What you are asked to do:
Could you give back everything from the line that contains "Task: Click the New file toolbar icon" down to the line that contains "will click(205, 57).", with "icon" changed to "button" and nothing else altered?

=== Provided data ===

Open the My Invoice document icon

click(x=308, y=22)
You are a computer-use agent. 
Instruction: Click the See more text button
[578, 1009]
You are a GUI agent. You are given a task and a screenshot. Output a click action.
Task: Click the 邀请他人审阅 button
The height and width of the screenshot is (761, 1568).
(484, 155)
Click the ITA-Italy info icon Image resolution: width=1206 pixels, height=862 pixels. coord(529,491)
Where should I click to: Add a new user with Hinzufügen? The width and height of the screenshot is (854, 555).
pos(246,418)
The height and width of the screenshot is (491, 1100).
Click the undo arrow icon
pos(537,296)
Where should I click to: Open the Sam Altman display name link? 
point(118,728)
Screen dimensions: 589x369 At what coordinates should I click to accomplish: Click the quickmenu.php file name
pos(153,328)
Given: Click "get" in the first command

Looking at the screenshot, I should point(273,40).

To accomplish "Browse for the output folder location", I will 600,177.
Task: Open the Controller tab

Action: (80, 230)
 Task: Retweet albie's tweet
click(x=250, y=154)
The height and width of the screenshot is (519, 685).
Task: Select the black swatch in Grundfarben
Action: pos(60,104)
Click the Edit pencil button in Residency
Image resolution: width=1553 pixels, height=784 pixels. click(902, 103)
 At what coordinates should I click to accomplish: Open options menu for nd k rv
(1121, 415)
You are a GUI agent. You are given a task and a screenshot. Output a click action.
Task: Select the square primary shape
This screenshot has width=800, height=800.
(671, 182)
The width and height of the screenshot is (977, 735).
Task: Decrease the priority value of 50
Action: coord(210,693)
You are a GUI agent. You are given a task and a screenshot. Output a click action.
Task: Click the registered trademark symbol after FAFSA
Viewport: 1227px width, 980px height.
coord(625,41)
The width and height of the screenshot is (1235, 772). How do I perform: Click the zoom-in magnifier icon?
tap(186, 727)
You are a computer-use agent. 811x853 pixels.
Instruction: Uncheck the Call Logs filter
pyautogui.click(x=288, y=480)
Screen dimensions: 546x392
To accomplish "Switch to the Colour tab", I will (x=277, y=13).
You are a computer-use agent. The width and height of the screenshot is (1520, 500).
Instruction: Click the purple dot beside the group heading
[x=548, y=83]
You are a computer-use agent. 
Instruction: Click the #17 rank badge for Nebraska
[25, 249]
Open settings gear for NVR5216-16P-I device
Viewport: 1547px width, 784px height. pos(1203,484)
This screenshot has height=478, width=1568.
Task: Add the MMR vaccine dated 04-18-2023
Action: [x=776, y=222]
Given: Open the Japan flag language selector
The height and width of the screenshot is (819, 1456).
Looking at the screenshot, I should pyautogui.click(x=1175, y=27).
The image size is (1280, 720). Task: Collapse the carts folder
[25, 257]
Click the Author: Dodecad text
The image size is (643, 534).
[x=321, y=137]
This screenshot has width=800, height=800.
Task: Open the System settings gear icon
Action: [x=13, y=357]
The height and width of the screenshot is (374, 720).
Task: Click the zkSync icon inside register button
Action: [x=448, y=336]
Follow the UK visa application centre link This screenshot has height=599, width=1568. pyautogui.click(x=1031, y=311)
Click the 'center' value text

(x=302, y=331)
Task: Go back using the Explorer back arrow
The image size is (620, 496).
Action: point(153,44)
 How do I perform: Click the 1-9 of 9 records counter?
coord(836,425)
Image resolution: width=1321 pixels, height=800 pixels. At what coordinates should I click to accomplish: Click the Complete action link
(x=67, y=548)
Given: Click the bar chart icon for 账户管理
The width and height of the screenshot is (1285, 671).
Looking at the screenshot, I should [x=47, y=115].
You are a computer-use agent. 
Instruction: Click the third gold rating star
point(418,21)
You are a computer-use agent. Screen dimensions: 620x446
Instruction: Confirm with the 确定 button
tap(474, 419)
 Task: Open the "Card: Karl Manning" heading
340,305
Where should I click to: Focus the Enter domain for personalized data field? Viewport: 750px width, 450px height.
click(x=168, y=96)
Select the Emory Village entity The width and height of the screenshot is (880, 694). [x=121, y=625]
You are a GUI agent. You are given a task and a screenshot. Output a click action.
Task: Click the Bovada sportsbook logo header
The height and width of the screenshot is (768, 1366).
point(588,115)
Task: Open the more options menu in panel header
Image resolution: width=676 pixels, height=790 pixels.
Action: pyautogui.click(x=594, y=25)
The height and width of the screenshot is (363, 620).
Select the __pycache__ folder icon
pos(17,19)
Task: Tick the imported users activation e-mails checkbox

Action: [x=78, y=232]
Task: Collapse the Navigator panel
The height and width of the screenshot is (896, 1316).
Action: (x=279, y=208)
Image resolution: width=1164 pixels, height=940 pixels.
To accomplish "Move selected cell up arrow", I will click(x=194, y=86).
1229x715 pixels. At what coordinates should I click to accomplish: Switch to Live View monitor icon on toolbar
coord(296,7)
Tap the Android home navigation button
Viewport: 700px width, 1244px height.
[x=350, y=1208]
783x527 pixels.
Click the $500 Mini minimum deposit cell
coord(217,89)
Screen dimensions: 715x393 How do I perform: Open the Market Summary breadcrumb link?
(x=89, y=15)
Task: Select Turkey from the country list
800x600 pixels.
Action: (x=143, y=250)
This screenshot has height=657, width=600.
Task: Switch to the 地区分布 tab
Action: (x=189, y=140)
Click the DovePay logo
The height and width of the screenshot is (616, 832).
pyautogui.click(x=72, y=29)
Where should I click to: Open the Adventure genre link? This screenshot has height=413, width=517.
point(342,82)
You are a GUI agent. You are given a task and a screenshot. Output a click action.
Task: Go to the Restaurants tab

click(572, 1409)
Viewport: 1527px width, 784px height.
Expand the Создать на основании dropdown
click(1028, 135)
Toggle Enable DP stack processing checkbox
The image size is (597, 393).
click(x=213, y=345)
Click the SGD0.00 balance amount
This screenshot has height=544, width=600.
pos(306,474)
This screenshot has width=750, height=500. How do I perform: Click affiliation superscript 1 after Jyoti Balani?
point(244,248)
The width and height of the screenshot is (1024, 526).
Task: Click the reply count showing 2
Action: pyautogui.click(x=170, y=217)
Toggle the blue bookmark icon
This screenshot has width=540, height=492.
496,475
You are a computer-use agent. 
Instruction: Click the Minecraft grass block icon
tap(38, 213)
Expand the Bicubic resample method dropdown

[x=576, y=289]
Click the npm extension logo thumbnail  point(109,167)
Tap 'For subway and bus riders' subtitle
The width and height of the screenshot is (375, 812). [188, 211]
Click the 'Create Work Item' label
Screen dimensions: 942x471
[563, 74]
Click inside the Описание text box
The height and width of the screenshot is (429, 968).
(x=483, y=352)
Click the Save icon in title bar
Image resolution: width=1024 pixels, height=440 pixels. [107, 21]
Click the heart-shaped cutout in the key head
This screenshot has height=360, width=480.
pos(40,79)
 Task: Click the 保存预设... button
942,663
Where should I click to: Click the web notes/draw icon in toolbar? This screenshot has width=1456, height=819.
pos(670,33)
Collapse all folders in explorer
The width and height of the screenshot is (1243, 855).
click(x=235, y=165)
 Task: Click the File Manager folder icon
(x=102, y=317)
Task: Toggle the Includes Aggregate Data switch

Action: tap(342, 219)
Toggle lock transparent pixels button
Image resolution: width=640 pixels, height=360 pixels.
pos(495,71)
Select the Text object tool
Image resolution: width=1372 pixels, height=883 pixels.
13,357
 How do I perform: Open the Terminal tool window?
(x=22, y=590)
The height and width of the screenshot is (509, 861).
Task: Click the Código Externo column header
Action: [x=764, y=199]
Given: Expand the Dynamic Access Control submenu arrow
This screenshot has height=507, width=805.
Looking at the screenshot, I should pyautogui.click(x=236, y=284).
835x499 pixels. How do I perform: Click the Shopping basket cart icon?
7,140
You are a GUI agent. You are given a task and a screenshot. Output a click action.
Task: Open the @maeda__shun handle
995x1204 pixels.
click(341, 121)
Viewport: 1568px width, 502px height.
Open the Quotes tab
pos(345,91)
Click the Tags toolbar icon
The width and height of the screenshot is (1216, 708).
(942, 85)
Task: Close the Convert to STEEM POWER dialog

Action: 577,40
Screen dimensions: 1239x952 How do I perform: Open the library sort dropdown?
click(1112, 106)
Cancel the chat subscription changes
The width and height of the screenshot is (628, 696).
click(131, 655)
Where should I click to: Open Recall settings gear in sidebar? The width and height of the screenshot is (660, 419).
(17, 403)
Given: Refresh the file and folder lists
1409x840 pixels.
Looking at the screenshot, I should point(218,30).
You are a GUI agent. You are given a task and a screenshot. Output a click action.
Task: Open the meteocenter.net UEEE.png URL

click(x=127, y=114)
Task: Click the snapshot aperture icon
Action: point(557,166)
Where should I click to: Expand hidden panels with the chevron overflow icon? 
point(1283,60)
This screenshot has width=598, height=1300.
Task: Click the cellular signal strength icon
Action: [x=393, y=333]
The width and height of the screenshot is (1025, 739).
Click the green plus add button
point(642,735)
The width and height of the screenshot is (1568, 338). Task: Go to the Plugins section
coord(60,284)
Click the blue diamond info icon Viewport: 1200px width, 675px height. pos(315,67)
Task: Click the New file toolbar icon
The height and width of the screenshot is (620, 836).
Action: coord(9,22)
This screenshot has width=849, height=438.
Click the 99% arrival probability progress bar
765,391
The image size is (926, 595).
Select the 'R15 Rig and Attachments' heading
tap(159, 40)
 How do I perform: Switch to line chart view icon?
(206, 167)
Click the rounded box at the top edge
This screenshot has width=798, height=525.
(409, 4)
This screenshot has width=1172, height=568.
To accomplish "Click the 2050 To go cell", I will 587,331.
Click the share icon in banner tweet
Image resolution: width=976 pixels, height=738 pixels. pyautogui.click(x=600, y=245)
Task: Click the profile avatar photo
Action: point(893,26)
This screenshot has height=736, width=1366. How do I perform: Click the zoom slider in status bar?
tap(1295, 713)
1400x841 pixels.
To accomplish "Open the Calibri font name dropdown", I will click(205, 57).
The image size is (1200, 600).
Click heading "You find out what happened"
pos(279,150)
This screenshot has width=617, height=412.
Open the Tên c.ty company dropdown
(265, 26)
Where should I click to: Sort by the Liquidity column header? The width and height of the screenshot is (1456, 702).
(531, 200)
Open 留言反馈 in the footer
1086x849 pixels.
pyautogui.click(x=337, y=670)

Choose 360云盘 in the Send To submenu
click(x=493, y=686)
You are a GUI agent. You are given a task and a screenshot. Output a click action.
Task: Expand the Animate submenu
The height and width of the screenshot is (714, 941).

===

The solution:
Task: Click the New file toolbar button
The height and width of the screenshot is (620, 836).
Action: coord(9,22)
This screenshot has width=849, height=438.
Click the 99% arrival probability progress bar
765,391
The image size is (926, 595).
Select the 'R15 Rig and Attachments' heading
tap(159, 40)
 How do I perform: Switch to line chart view button?
(206, 167)
Click the rounded box at the top edge
This screenshot has width=798, height=525.
(409, 4)
This screenshot has width=1172, height=568.
To accomplish "Click the 2050 To go cell", I will 587,331.
Click the share button in banner tweet
Image resolution: width=976 pixels, height=738 pixels. pyautogui.click(x=600, y=245)
Task: Click the profile avatar photo
Action: point(893,26)
This screenshot has height=736, width=1366. How do I perform: Click the zoom slider in status bar?
tap(1295, 713)
1400x841 pixels.
To accomplish "Open the Calibri font name dropdown", I will click(205, 57).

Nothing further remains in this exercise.